1. **Standardize our boundaries:** Now, our 'true' mean is $\mu = 105$, and $\sigma_{\bar{X}}$ is $2/3$.
* For $\bar{x} = 98.5$: $Z_1 = \frac{98.5 - 105}{2/3} = \frac{-6.5}{2/3} = -6.5 \times \frac{3}{2} = -9.75$.
* For $\bar{x} = 101.5$: $Z_2 = \frac{101.5 - 105}{2/3} = \frac{-3.5}{2/3} = -3.5 \times \frac{3}{2} = -5.25$.
2. **Find the probability:** We want the probability that $-9.75 \leq Z \leq -5.25$.
* This is $P(Z \leq -5.25) - P(Z \leq -9.75)$.
* Both $P(Z \leq -5.25)$ and $P(Z \leq -9.75)$ are extremely close to 0.
* So, $\beta \approx 0 - 0 = 0$. (It's not exactly zero, but it's so tiny that it's practically zero.)

**Why is $\beta$ smaller for $\mu = 105$ than for $\mu = 103$?**
Think about it like this:
When the true average is 103, it's not super far from our original guess of 100. So, there's still a small chance that our sample average might accidentally fall into the 'accept H0' region (98.5 to 101.5).
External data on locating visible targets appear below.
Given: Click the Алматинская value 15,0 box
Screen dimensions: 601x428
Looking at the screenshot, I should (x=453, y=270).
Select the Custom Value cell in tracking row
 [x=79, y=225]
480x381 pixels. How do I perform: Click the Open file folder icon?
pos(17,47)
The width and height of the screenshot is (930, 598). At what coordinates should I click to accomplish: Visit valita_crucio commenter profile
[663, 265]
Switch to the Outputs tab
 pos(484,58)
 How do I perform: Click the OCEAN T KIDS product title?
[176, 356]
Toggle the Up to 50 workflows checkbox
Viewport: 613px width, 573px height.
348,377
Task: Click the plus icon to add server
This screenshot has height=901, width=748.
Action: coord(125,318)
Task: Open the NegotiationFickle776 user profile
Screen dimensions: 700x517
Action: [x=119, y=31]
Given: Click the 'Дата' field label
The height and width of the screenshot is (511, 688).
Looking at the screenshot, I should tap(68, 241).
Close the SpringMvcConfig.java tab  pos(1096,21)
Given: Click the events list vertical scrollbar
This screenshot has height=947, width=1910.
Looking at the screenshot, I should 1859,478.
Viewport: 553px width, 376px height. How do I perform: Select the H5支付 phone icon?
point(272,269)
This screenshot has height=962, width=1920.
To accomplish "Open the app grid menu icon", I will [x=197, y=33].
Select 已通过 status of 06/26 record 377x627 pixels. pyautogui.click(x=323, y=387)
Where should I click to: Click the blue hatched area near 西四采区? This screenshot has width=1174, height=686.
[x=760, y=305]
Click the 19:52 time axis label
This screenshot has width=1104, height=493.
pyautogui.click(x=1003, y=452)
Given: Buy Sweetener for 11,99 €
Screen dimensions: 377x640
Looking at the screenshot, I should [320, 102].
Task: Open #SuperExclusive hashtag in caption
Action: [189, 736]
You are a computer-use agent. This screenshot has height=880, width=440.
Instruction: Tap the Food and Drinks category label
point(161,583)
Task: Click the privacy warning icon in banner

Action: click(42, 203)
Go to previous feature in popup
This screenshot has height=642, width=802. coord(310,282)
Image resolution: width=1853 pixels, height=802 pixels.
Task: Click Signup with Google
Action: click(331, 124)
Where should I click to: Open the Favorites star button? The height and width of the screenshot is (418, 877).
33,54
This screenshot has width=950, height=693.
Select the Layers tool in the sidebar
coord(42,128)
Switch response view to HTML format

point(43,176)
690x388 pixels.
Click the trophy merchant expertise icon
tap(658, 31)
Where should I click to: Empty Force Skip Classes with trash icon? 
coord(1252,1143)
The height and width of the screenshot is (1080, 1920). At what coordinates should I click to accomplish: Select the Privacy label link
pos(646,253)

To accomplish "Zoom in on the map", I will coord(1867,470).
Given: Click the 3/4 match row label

This leads to a small $\beta$.

But when the true average is 105, it's much further away from our original guess of 100. The *true* distribution of sample means is centered at 105. It's really, really unlikely that a sample average from a distribution centered at 105 would fall into the acceptance region that's way over there at 98.5 to 101.5. It's like trying to hit a target (the acceptance region) when you're aiming at something much further away (105).
So, the further the true mean is from our hypothesized mean, the easier it is for our test to "see" the difference, and the smaller the chance of making a Type II error (failing to detect the difference). That's why $\beta$ gets smaller when the true mean is 105 compared to 103!